Description
NPC Type: Primary
Associated Player Character: Adèle LaFlamme
Name: Ekuwa (rarely used except on official records)
Nicknames: Magalie (what she usually goes by)
Born: 1739
Age: 17 (as of 1891)
Physical Age: 15 (Left the outside world in 1754, Entered the city 1889)
Height: 5’ 8”
Hair: Black
Eyes: Brown
Faction: Insurgent
A former insurgent among her own people, Magalie sees Sybal Heim as similar to her plantation life. Perhaps they aren't being forced into labor, but she and the other citizens have been taken from their homes and are being held against their will. They are not free people. They are captives in the hands of the Organizer and Magalie wants nothing more than to break free.
Despite having lived in Sybal Heim for only two years, heard rumours about dedicated Insurgents and she wants to find and join them, a childish but sincere pipe dream. She keeps a close eye on Adèle’s bookkeeper Étienne Robespierre and believes he’s one of them. She likes to snoop through his desk and his ledgers, so Étienne hides meaningless riddles in his belongings to keep her busy. The girl is nothing if not persistent, though, and will not stop until she burrows her way into the heart of the Insurgency.
Occupation: Painter's Apprentice
An apprentice to master painter Adèle LaFlamme, Magalie serves as her assistant in the studio, helping her stretch canvases, mix paints, as well as actively studying the art of oil painting.

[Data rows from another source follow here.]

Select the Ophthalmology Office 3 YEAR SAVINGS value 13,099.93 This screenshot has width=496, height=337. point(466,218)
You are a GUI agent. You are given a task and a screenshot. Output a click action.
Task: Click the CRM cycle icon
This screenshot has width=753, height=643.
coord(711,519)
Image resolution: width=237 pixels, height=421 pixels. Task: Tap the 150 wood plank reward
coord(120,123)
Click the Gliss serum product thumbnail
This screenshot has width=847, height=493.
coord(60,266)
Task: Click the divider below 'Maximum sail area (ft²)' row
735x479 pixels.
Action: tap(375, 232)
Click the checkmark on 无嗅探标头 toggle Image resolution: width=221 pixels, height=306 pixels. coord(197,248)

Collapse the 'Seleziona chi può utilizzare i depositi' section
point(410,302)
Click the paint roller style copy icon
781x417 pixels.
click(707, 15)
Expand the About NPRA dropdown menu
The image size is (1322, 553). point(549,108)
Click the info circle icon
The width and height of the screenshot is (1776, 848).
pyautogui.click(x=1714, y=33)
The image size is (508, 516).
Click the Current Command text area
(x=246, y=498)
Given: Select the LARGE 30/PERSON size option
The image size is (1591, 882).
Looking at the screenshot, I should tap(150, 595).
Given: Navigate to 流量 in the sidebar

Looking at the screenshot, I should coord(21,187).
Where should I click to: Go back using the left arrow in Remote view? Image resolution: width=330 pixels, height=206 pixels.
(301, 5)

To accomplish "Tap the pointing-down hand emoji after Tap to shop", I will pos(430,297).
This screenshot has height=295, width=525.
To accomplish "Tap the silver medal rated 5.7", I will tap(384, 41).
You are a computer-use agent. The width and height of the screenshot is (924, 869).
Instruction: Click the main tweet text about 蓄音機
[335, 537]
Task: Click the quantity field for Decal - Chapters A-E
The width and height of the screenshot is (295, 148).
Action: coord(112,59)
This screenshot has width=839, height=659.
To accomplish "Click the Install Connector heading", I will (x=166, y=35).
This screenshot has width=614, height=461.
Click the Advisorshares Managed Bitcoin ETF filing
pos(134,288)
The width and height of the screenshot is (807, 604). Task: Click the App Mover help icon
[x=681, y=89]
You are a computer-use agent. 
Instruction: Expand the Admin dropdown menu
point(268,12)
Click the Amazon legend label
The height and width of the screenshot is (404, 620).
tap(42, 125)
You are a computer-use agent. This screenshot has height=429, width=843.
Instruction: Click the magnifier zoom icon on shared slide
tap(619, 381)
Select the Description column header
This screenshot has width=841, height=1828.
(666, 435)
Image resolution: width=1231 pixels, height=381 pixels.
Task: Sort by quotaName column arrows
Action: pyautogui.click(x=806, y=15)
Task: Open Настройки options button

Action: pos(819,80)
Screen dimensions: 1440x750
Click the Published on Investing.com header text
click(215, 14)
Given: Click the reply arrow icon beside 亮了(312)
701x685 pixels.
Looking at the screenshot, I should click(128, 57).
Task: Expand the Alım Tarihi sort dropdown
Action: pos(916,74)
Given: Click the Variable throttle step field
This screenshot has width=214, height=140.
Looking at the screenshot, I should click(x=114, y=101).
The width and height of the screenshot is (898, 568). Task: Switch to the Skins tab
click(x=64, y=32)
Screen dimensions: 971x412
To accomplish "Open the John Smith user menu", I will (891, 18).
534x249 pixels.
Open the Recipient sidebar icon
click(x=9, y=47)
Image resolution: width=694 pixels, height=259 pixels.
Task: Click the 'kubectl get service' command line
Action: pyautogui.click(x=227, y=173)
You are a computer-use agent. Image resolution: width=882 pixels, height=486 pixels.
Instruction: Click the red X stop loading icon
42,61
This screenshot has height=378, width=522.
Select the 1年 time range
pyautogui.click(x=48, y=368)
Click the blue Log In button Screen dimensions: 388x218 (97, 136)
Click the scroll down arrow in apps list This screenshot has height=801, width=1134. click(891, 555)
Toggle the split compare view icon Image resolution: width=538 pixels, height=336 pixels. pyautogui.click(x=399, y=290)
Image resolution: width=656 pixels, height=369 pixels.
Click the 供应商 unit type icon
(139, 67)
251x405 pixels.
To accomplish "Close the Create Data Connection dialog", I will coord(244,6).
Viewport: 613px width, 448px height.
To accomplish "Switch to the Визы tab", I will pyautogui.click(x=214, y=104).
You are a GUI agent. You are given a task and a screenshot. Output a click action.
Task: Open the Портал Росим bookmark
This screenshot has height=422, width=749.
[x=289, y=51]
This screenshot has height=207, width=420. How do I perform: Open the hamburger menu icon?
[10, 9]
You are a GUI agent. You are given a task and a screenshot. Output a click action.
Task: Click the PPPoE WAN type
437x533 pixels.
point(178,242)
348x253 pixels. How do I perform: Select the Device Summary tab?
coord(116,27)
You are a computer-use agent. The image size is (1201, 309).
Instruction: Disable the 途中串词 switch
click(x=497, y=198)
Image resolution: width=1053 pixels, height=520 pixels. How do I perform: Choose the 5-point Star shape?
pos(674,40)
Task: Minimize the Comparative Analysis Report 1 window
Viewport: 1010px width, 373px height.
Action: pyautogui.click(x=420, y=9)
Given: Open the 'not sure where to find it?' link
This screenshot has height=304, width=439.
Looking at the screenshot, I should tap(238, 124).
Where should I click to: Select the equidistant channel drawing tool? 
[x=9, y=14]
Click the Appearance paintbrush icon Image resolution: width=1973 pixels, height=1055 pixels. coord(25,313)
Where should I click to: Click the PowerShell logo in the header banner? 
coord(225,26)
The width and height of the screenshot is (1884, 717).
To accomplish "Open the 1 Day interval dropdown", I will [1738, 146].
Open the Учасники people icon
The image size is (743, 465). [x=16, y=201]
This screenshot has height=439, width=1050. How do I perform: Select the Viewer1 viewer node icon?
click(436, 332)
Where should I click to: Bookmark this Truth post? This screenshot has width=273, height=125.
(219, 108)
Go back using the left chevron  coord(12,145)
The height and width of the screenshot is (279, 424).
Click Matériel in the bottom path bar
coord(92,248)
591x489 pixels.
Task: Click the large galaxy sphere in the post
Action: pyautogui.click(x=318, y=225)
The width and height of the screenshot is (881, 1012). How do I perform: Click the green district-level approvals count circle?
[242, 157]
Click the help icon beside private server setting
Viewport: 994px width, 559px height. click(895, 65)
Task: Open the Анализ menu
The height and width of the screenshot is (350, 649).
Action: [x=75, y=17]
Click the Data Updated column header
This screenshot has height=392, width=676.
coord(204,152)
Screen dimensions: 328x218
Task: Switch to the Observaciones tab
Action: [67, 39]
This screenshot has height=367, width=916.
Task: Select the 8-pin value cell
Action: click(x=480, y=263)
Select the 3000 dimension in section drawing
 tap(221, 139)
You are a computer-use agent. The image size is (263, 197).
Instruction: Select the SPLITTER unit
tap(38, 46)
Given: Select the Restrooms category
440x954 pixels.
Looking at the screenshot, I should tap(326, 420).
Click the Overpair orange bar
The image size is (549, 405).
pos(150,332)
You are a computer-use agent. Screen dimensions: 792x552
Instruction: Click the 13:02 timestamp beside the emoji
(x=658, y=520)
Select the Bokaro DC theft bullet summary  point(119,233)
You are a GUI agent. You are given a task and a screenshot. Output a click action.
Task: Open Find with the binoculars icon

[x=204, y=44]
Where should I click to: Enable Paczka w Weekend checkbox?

Sybal Form: Saccharum-Occisor (Sugar Cane Killer)
Magalie’s Sybal form is animalistic and resembles both a cane rat, a sugarcane-eating rodent, and a ratel, a small animal with impenetrable skin and fierce enough to tangle with a pride of lions. Both animals hail from her native Ghana. Like the animals, Sybal Magalie has a tough hide that deflects most blows and a devastating pair of rodent-like incisors that can cut through wood and brick. Each of her limbs is tipped with five claws, which are particularly long on her forelimbs. And if that’s not frightening enough, for good measure her back is shielded in a forest of porcupine quills. She can go about either on two legs or four, and her posture is a handy indicator of just how feral she’s feeling at a given moment. Her sybal has a strong instinct to dig and she spends many nights wandering in the stormways, the one place in the city best suited to her fossorial body plan.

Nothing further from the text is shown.